Still holding out for a magic method.

Ruth Atkinson Kendrick
@ruth-atkinson-kendrick
06/12/12 21:10:01
194 posts

You could always use a little white with the dark and swirl it. Any bloom would look like you meant it:-) BTW I use a 61% and sprinkle with Fleur de Sel, then the nuts.

Andy Ciordia
@andy-ciordia
06/12/12 19:28:09
157 posts

Oh Ruth don't tell me that.. LoL! I was betting with my wife that anyone who used chopped/ground nuts were covering bloom.

I agree totally on your observation. This isn't a marriage made in heaven, a minutely slippery surface with a material that likes to shrink when cold, release well when tempered, and isn't thatporous.

Right now I love a 60% chocolate sea salt but it's a rather naked product so you see a bloom happen. Someone said they liked how it looked, like we did it on purpose. Heh, that gave me a giggle.

I do a white chocolate honey toffee and I have a consistent <= 1% shearing of the white chocolate but since we know its composition is so much more--buttery and the honey is just a little more tacky I can't use it in comparison.
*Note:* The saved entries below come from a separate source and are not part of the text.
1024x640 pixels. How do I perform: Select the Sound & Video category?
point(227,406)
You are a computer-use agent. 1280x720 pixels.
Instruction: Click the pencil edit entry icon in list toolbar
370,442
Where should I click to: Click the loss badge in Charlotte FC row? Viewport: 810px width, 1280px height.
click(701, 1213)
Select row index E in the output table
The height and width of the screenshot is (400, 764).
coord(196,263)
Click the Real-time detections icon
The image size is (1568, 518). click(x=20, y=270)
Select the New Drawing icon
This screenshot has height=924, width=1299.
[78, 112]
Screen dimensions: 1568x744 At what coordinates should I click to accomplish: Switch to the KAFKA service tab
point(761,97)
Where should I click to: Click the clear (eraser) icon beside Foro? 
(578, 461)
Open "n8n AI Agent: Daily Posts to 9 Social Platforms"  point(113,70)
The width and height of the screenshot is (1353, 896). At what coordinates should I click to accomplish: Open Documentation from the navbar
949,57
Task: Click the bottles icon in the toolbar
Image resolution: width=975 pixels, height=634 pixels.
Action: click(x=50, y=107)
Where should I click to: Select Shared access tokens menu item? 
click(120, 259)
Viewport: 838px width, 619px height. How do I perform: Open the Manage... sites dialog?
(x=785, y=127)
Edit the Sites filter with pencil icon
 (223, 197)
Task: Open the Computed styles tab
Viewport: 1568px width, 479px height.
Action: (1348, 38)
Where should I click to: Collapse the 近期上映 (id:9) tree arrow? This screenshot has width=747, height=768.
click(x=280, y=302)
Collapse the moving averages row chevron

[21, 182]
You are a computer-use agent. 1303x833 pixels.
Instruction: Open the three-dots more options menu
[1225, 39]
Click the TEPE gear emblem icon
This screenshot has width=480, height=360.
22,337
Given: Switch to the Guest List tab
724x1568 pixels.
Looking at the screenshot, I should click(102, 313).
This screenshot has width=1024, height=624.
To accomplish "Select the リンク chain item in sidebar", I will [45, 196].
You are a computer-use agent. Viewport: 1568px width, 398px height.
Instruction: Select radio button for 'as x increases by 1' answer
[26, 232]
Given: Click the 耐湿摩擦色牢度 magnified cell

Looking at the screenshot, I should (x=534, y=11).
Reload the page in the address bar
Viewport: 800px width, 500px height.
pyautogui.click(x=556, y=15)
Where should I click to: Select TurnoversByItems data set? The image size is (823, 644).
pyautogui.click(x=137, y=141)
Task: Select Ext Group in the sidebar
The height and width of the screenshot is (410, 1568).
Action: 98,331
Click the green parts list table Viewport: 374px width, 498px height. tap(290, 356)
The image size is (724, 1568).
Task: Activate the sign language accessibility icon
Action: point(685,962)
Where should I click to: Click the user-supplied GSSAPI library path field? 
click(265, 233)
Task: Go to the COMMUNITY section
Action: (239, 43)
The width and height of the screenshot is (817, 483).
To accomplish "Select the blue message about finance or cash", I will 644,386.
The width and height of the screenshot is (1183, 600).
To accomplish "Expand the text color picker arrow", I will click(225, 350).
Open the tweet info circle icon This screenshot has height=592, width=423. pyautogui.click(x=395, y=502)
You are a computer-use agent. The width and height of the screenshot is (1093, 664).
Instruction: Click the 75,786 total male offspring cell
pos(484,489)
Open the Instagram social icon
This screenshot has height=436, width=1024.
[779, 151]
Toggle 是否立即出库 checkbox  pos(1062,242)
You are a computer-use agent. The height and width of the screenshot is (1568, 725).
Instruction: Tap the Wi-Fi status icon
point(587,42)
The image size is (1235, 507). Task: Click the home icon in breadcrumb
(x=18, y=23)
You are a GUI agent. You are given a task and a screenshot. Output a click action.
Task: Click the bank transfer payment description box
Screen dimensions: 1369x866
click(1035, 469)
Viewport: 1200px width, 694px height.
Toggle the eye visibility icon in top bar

I've been real watchful of toffees since trying to solve this, there's got to be a knack for getting some greater consistency. I have 9# of toffee to make by the weekend so I'll attempt the cocoa idea and see if anyone else has some thoughts.

Ruth Atkinson Kendrick
@ruth-atkinson-kendrick
06/12/12 17:34:39
194 posts

As a friend in the business once told me, "Welcome to toffee Hell". If you think about it, tempered chocolate releases from a smooth surface, i.e. molds. We want it to release from molds, but not from smooth toffee. I finally decided to place callets on very warm surface and not touch until about 90F. I put on a clean glove and smear. I want it out of temper. I then top with fairly fine almonds. This is to hide any bloom. I have very little if any lifting. I have heard of sprinkling with flour to absorb any oil, but I don't have an oil problem and don't want the gluten in it. I have also heard of dusting with cocoa powder to absorb any oil. Also, I use dark chocolate only on toffee-just personal preference.

As to the blooming after a few days, I had the opportunity last week of taking a class from Chef Greweling and Mark Heim of Hershey. I didn't catch the whole discussion, but it had something to do with leaving the finished product in an 86 degree room for a time and it prevented or made the bloom go away. Wish I would have taken better notes! I think Mark hangs out here on occasion. He would have a great answer for you. Mark?

Andy Ciordia
@andy-ciordia
06/12/12 16:35:43
157 posts

For the past 3 months I've explored, enjoyed and been successful with a butter toffee. Where Iconsistentlyhave issues is the chocolate layer shearing from the toffee during the breaking up of toffee stage.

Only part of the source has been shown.